▶ **What to work on**:
Format the data as a JSON array of strings, one string per line and no entries for blank lines. Begin at the first line of the data and stop after the line containing "I will coord(13,183).".
>> Begin Information given
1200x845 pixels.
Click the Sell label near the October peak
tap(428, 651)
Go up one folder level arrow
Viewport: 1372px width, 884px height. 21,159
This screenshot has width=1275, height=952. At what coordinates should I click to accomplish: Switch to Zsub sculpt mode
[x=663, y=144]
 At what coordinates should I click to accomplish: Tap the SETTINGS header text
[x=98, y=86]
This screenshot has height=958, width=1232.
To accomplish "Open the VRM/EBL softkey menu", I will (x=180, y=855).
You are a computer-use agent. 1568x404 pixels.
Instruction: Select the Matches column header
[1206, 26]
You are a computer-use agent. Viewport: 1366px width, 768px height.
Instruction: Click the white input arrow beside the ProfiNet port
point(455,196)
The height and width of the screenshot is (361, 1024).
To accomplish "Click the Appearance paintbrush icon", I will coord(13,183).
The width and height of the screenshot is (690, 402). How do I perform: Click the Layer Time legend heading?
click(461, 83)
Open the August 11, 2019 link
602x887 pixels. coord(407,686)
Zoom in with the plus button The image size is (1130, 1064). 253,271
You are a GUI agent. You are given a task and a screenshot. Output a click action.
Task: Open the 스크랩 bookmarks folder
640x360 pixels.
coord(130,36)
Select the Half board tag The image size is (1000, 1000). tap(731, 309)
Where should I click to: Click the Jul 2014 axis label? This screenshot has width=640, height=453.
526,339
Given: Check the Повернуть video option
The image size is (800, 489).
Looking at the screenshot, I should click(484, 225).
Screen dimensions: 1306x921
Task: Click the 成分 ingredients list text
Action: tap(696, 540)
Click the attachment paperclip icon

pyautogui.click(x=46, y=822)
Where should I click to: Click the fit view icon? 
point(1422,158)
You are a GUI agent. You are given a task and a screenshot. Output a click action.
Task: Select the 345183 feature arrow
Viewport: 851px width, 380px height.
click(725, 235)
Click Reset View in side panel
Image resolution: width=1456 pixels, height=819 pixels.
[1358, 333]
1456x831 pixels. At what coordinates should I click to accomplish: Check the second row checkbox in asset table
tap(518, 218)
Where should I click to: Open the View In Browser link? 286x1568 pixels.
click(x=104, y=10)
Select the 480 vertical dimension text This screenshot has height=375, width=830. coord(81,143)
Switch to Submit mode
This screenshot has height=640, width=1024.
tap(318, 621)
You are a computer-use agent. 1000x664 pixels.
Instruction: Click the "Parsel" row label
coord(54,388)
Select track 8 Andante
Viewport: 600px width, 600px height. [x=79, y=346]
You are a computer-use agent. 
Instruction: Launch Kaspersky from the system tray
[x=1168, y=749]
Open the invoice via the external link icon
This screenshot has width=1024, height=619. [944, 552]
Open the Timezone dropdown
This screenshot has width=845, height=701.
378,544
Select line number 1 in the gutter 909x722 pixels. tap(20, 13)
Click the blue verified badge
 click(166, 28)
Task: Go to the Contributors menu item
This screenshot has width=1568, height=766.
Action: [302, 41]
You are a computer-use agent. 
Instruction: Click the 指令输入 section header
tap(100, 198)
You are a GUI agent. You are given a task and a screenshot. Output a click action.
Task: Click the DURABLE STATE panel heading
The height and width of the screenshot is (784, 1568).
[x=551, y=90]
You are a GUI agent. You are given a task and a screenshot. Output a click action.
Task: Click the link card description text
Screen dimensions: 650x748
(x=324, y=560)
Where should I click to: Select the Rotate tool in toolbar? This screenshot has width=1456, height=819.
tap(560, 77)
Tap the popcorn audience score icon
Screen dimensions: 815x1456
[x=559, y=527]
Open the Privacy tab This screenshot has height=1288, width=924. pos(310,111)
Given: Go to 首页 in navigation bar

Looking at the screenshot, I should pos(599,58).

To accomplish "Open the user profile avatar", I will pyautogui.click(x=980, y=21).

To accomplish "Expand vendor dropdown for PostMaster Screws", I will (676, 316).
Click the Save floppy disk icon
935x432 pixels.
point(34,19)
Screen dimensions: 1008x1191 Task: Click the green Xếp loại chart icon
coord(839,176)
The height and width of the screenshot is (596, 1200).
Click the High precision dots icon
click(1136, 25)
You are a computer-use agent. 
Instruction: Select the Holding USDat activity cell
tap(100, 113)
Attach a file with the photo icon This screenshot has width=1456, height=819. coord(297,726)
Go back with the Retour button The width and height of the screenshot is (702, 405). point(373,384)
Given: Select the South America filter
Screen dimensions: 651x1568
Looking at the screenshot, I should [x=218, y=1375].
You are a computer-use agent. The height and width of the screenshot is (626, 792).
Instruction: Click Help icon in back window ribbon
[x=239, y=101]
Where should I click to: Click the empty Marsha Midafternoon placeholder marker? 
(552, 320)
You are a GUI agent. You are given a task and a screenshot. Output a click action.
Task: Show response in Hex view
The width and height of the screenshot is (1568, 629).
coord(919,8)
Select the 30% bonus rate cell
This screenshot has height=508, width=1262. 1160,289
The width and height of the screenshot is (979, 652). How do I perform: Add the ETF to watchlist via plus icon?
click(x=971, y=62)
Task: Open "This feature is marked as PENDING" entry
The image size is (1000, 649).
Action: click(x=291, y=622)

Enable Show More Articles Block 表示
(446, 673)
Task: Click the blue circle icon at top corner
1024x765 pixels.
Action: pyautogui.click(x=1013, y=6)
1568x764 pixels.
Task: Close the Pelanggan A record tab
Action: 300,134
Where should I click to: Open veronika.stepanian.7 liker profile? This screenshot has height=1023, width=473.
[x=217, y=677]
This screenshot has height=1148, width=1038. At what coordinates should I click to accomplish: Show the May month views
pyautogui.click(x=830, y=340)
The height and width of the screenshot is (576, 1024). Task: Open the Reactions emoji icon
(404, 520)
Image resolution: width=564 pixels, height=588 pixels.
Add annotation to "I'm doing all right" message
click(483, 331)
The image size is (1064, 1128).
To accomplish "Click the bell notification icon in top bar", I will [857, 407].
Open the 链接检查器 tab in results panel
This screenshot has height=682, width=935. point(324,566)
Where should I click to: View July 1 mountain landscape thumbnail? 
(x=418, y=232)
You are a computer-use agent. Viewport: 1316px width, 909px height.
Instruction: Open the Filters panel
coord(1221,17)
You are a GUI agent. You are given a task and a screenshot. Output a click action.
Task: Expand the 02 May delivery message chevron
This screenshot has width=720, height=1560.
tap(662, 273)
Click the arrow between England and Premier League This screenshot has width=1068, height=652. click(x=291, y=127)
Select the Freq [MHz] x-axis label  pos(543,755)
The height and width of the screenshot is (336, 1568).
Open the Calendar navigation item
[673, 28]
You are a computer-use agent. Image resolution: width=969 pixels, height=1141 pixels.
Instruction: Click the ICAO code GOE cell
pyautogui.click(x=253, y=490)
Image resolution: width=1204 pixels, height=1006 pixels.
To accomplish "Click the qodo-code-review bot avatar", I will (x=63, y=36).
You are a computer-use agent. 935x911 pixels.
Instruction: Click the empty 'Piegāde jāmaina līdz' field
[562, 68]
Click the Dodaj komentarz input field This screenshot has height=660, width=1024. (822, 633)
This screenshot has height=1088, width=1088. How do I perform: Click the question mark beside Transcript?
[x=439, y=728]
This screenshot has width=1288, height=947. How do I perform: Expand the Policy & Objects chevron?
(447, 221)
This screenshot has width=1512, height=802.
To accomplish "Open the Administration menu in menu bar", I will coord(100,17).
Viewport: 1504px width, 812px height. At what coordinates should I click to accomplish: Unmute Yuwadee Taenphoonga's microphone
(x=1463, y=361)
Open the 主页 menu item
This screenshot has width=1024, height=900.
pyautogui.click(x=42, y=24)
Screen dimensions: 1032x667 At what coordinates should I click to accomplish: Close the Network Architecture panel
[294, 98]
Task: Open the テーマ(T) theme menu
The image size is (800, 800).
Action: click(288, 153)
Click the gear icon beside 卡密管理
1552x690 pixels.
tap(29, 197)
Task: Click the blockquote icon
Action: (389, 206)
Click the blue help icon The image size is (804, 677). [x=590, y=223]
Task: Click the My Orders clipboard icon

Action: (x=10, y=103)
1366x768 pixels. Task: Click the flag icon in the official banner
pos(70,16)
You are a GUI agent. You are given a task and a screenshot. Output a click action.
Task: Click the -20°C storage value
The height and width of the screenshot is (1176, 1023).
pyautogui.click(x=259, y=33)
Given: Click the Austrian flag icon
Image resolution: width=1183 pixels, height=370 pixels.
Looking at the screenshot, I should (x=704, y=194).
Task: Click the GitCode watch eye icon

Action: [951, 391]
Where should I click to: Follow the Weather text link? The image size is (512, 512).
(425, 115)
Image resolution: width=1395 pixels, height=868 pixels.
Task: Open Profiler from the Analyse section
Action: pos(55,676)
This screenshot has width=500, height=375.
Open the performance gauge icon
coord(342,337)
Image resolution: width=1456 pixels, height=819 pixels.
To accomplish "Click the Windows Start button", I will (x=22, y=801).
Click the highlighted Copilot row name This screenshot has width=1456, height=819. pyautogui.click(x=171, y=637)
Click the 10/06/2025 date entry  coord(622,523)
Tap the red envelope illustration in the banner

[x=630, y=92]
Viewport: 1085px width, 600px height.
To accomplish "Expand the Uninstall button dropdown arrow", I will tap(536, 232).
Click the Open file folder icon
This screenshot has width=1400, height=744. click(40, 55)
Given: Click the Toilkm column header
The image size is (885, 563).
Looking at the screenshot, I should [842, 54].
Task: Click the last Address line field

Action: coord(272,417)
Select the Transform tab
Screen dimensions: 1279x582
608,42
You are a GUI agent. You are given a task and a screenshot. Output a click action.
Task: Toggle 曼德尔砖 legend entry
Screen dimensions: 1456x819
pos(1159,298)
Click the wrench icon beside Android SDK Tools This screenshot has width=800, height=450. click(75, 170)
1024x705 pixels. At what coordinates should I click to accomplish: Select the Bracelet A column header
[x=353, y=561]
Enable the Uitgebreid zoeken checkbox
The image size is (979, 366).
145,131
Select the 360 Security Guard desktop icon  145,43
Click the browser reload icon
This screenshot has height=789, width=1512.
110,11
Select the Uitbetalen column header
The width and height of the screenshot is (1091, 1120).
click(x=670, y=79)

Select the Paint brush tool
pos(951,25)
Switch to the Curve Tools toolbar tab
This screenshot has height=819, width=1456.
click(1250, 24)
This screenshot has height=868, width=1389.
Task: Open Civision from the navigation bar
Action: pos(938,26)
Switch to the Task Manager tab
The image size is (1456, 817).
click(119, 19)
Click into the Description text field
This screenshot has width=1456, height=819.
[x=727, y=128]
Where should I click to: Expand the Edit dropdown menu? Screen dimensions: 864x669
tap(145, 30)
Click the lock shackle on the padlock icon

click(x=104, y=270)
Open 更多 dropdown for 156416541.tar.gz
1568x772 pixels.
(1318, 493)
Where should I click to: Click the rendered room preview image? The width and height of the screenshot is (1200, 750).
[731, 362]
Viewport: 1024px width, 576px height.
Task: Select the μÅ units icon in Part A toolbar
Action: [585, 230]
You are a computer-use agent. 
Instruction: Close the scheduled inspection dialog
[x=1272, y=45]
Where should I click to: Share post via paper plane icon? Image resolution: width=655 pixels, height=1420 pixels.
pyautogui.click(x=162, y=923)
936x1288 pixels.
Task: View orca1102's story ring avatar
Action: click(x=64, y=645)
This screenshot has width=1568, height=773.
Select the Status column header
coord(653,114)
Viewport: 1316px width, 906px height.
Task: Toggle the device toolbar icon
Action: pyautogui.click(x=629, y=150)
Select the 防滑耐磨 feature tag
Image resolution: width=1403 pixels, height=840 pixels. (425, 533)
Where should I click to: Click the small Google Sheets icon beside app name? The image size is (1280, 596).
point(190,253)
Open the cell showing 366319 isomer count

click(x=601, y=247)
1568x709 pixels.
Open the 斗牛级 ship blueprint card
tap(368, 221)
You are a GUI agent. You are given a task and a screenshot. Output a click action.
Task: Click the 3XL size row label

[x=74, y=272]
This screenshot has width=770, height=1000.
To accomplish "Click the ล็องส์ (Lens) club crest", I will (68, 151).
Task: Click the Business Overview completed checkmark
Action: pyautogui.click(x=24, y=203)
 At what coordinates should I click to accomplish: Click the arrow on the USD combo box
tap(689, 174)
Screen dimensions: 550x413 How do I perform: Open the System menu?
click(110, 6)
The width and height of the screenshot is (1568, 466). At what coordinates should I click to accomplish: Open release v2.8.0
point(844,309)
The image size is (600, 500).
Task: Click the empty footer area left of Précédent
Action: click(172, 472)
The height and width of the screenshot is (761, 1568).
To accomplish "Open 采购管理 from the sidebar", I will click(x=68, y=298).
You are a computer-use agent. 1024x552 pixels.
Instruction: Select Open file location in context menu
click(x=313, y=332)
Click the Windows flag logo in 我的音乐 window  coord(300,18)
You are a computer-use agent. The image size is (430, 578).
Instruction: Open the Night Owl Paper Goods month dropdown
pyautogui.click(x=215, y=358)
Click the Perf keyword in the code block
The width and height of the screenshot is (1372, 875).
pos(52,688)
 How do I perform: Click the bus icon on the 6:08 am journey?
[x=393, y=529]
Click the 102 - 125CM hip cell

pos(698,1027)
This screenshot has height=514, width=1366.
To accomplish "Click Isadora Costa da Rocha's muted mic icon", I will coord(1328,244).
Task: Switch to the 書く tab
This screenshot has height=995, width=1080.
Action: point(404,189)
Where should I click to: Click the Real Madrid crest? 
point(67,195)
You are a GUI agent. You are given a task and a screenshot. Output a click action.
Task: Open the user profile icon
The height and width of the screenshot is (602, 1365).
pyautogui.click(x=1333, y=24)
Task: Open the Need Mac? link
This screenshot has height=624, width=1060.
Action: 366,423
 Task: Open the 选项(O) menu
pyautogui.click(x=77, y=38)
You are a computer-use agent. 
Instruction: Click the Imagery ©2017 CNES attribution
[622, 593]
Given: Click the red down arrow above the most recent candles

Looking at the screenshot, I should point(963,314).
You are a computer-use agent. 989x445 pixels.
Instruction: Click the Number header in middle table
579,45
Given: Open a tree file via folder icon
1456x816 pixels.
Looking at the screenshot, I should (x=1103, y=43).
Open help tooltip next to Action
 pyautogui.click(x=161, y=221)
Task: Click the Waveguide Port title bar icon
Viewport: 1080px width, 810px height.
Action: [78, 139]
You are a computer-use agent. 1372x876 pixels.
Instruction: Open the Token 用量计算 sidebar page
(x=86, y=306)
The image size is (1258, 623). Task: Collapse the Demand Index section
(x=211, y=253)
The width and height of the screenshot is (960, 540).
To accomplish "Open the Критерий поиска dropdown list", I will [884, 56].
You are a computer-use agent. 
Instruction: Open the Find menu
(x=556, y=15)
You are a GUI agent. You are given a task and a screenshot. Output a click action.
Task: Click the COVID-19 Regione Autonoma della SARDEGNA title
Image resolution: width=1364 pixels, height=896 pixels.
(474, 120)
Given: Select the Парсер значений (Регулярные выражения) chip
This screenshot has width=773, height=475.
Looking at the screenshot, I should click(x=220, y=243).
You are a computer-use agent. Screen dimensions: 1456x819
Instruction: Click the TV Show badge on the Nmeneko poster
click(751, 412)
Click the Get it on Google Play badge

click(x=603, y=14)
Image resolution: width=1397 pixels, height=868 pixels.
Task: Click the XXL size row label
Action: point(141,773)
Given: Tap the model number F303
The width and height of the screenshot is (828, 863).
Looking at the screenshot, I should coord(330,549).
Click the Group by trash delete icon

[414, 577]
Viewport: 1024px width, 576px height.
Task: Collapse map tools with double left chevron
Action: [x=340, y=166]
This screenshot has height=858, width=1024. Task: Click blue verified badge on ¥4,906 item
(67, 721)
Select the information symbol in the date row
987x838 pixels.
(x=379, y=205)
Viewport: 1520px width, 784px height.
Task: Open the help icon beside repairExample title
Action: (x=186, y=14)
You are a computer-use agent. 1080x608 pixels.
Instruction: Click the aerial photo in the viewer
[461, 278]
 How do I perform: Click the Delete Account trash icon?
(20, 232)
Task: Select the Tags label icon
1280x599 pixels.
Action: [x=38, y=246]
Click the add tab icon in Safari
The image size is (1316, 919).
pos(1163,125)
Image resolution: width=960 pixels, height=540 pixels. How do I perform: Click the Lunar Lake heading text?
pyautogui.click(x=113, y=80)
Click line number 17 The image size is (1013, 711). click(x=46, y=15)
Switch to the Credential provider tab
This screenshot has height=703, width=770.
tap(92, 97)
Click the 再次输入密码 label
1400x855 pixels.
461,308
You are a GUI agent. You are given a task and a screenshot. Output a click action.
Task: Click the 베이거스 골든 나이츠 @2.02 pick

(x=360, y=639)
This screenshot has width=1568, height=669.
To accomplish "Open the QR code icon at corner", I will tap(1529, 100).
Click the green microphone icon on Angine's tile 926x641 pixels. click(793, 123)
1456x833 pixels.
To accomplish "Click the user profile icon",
>> End Information given
▶ **Answer to this task**:
[
  "1200x845 pixels.",
  "Click the Sell label near the October peak",
  "tap(428, 651)",
  "Go up one folder level arrow",
  "Viewport: 1372px width, 884px height. 21,159",
  "This screenshot has width=1275, height=952. At what coordinates should I click to accomplish: Switch to Zsub sculpt mode",
  "[x=663, y=144]",
  " At what coordinates should I click to accomplish: Tap the SETTINGS header text",
  "[x=98, y=86]",
  "This screenshot has height=958, width=1232.",
  "To accomplish \"Open the VRM/EBL softkey menu\", I will (x=180, y=855).",
  "You are a computer-use agent. 1568x404 pixels.",
  "Instruction: Select the Matches column header",
  "[1206, 26]",
  "You are a computer-use agent. Viewport: 1366px width, 768px height.",
  "Instruction: Click the white input arrow beside the ProfiNet port",
  "point(455,196)",
  "The height and width of the screenshot is (361, 1024).",
  "To accomplish \"Click the Appearance paintbrush icon\", I will coord(13,183)."
]